Przeczytaj też: Jak usunąć z szyby starą naklejkę rejestracyjną
Jeśli zauważymy niewielki ubytek płynu, wystarczy dolać ten sam płyn (jeśli mamy go pod ręką), lub zdecydować się na uzupełnienie braków wodą destylowaną (zwykła "kranówka" spowoduje gromadzenie się osadu i przyspieszoną korozję elementów). Ważne, aby alkohol stanowił około połowę płynu w układzie. Gdy będzie go mniej niż 30 %, mieszanina szybko zamarznie. Gdy więcej – system chłodzenia nie będzie w pełni wydajny.
Najważniejsze pytanie, to czy możemy dolać jakikolwiek płyn? Czy płyny można mieszać, a jeśli tak, to jakie? Przede wszystkim nie należy sugerować się kolorami. Dostępne płyny są tworzone na dwa sposoby – z dodatkami nieorganicznymi (IAT) dla nieco starszych samochodów oraz organicznymi (OAT) dla nowych konstrukcji. Tych dwóch typów nie można mieszać między sobą. Połączone bardzo szybko spowodują korozję całego układu, a co za tym idzie, kosztowny serwis.

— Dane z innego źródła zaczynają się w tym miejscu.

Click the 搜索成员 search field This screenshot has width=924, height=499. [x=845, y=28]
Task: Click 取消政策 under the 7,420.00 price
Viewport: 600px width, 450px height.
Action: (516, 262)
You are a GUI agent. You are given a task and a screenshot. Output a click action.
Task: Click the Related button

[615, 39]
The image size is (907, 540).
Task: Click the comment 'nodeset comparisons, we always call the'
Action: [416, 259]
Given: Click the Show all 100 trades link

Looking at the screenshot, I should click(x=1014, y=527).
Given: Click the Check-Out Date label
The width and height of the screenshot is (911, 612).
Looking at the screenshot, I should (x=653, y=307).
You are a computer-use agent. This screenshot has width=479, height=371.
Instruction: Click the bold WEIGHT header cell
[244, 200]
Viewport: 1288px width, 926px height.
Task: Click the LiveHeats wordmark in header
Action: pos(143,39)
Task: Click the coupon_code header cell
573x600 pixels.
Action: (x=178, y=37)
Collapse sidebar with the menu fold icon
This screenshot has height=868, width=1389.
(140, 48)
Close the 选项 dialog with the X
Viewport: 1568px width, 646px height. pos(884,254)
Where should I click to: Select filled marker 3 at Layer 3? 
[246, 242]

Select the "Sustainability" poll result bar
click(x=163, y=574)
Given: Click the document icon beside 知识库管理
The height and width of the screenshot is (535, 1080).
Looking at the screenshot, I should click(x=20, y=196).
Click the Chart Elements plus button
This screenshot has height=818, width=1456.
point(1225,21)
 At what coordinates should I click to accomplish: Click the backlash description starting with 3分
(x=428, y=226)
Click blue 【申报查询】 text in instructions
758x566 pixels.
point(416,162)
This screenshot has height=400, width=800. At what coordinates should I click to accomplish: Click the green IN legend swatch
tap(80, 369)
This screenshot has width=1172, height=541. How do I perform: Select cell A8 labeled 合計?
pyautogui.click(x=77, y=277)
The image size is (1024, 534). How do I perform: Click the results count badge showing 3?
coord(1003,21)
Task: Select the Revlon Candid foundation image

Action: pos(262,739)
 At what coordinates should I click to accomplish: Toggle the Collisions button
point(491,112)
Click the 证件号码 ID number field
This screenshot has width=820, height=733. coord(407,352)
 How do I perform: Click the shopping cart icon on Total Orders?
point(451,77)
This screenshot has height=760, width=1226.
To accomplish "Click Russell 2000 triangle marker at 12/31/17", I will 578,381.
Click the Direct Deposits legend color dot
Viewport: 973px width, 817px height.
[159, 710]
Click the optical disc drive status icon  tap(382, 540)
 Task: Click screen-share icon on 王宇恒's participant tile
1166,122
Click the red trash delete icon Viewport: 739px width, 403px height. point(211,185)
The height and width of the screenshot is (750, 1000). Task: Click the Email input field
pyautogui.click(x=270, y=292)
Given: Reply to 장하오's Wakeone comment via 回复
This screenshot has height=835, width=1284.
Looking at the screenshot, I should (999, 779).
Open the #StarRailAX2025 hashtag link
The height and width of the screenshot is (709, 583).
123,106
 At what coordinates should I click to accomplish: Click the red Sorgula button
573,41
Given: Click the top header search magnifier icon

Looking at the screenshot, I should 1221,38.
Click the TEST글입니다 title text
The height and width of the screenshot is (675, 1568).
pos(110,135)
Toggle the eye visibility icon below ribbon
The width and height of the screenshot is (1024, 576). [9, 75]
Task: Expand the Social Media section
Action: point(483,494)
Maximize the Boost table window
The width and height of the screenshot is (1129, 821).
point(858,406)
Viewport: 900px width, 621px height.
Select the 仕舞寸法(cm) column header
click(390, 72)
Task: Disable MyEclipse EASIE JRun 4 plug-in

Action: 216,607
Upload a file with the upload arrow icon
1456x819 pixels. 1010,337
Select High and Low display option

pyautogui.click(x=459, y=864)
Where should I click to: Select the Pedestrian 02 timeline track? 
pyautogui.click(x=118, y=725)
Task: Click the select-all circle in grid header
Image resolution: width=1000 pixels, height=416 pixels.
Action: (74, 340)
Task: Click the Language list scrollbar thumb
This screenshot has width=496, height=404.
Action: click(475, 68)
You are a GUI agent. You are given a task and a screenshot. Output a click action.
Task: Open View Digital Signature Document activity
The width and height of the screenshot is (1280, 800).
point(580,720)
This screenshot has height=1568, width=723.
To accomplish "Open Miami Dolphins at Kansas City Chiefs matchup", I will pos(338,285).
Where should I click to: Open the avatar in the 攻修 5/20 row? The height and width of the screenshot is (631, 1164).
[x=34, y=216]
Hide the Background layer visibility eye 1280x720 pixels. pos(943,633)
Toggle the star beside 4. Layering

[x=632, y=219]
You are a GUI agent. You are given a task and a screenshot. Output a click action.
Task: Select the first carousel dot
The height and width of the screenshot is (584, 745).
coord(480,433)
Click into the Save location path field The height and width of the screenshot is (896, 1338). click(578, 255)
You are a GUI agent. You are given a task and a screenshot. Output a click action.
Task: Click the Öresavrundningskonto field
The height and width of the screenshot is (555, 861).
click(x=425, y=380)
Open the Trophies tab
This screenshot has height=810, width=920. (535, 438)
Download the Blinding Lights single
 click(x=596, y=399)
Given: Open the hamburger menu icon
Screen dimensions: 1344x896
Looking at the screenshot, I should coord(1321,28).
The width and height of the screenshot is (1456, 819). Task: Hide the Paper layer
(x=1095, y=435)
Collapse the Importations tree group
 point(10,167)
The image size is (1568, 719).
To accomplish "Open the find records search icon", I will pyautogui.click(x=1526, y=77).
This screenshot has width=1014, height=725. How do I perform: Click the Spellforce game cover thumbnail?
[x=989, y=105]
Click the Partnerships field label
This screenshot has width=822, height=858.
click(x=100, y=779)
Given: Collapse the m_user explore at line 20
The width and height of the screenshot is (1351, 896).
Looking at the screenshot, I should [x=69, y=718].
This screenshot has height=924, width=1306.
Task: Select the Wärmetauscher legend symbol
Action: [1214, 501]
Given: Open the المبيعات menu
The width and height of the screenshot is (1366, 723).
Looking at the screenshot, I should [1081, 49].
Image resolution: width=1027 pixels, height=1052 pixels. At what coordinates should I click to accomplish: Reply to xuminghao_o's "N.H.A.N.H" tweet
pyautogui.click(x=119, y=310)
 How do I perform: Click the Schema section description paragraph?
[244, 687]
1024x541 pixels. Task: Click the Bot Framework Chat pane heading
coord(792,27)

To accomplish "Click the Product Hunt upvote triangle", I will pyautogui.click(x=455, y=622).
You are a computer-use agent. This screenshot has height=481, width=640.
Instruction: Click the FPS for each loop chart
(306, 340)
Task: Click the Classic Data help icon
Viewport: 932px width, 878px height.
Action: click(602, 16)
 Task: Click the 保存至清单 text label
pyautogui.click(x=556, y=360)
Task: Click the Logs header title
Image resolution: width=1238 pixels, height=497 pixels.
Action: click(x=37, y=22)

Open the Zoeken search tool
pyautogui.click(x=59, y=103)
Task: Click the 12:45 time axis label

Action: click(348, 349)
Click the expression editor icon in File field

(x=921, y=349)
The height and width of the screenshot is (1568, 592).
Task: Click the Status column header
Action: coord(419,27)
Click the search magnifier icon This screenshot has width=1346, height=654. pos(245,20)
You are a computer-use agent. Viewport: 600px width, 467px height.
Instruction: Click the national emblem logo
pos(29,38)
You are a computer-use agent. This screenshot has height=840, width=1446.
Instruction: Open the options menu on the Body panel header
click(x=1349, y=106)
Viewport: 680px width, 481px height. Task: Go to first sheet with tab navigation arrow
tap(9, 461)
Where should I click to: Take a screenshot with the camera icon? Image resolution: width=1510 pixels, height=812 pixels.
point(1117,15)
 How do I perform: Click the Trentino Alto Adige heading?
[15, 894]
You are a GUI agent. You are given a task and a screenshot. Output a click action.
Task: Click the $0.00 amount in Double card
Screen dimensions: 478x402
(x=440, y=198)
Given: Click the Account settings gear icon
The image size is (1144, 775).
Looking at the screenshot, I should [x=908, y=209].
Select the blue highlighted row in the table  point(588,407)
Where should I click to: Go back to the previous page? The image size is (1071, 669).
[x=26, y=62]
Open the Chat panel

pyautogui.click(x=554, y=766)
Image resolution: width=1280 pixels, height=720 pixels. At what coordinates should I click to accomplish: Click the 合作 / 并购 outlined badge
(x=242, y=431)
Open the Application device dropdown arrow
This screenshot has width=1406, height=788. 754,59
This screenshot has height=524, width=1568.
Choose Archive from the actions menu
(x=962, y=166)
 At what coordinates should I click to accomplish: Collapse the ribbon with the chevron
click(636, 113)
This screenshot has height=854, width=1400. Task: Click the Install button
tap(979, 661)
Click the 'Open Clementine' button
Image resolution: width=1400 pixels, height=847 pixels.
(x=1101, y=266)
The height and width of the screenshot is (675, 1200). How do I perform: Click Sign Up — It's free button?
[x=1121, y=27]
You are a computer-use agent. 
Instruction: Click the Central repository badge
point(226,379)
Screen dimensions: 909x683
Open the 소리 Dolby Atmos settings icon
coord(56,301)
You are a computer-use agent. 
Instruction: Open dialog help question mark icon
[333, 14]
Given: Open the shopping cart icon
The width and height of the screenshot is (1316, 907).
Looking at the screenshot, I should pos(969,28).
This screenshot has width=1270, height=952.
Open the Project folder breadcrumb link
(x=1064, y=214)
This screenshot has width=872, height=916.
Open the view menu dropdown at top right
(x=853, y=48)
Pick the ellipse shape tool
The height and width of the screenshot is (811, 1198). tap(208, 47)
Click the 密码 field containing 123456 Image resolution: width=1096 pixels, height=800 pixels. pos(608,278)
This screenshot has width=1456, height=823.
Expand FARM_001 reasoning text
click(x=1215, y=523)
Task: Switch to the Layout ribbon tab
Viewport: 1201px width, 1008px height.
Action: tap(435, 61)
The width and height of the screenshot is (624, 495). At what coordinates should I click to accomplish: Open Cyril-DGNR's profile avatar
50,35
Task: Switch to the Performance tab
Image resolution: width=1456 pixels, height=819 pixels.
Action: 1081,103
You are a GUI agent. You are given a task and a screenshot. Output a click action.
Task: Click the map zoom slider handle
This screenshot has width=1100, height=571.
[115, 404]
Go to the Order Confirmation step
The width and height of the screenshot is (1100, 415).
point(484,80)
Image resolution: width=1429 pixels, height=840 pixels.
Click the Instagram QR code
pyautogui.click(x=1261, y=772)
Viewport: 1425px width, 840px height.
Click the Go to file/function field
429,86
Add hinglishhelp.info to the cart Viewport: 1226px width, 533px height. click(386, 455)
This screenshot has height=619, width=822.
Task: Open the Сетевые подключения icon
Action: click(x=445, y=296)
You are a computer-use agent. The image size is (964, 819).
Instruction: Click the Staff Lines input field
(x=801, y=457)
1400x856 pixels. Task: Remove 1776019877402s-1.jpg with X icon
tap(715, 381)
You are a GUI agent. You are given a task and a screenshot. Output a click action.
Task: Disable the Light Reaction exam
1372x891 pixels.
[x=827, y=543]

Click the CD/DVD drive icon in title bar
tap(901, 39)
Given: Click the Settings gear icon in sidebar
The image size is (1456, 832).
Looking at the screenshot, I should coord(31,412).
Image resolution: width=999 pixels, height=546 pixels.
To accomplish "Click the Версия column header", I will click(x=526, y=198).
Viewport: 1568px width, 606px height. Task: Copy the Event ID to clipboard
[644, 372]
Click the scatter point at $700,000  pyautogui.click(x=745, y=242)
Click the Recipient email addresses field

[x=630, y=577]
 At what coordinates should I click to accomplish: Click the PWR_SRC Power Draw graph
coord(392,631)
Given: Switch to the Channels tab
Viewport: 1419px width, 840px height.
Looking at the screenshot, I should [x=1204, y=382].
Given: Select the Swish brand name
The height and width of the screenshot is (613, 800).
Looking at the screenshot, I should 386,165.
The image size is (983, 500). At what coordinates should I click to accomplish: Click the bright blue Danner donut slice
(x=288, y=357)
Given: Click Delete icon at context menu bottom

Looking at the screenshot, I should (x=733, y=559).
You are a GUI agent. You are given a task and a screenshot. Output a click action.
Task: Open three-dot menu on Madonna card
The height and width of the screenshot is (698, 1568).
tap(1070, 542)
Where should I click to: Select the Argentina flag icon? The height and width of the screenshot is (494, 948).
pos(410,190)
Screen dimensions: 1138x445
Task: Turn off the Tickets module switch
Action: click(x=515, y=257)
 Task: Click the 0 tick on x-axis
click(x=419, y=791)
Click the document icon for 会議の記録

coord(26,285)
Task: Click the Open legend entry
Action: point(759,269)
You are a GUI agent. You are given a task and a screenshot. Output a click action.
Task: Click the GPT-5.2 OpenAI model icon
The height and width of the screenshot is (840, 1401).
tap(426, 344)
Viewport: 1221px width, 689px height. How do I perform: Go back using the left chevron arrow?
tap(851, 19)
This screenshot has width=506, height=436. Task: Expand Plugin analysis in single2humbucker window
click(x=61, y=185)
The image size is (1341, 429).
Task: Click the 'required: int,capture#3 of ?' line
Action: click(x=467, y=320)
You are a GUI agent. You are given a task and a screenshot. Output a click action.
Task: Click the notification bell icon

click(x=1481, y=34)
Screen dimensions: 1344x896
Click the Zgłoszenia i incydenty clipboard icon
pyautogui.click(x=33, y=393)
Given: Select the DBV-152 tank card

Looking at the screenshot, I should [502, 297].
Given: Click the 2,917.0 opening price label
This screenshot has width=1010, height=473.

Sprawdź: Jakie płyny dolewa się do samochodu, jak sprawdzić ich stan
Fakt, że płyny IAT są ciemnoniebieskie czy też brudnozielone, a OAT występują w żywych kolorach (czerwony, pomarańczowy, żółty, różowy) nie jest stuprocentowym wyznacznikiem ich dodatków. Niektórzy producenci stosują rozmaite barwniki. Typ płynu należy sprawdzić zawsze na etykiecie.
Nie można oczywiście zapominać o regularnej wymianie płynów – dla IAT jest to okres około dwóch lat, a dla nowoczesnych OAT nawet sześć.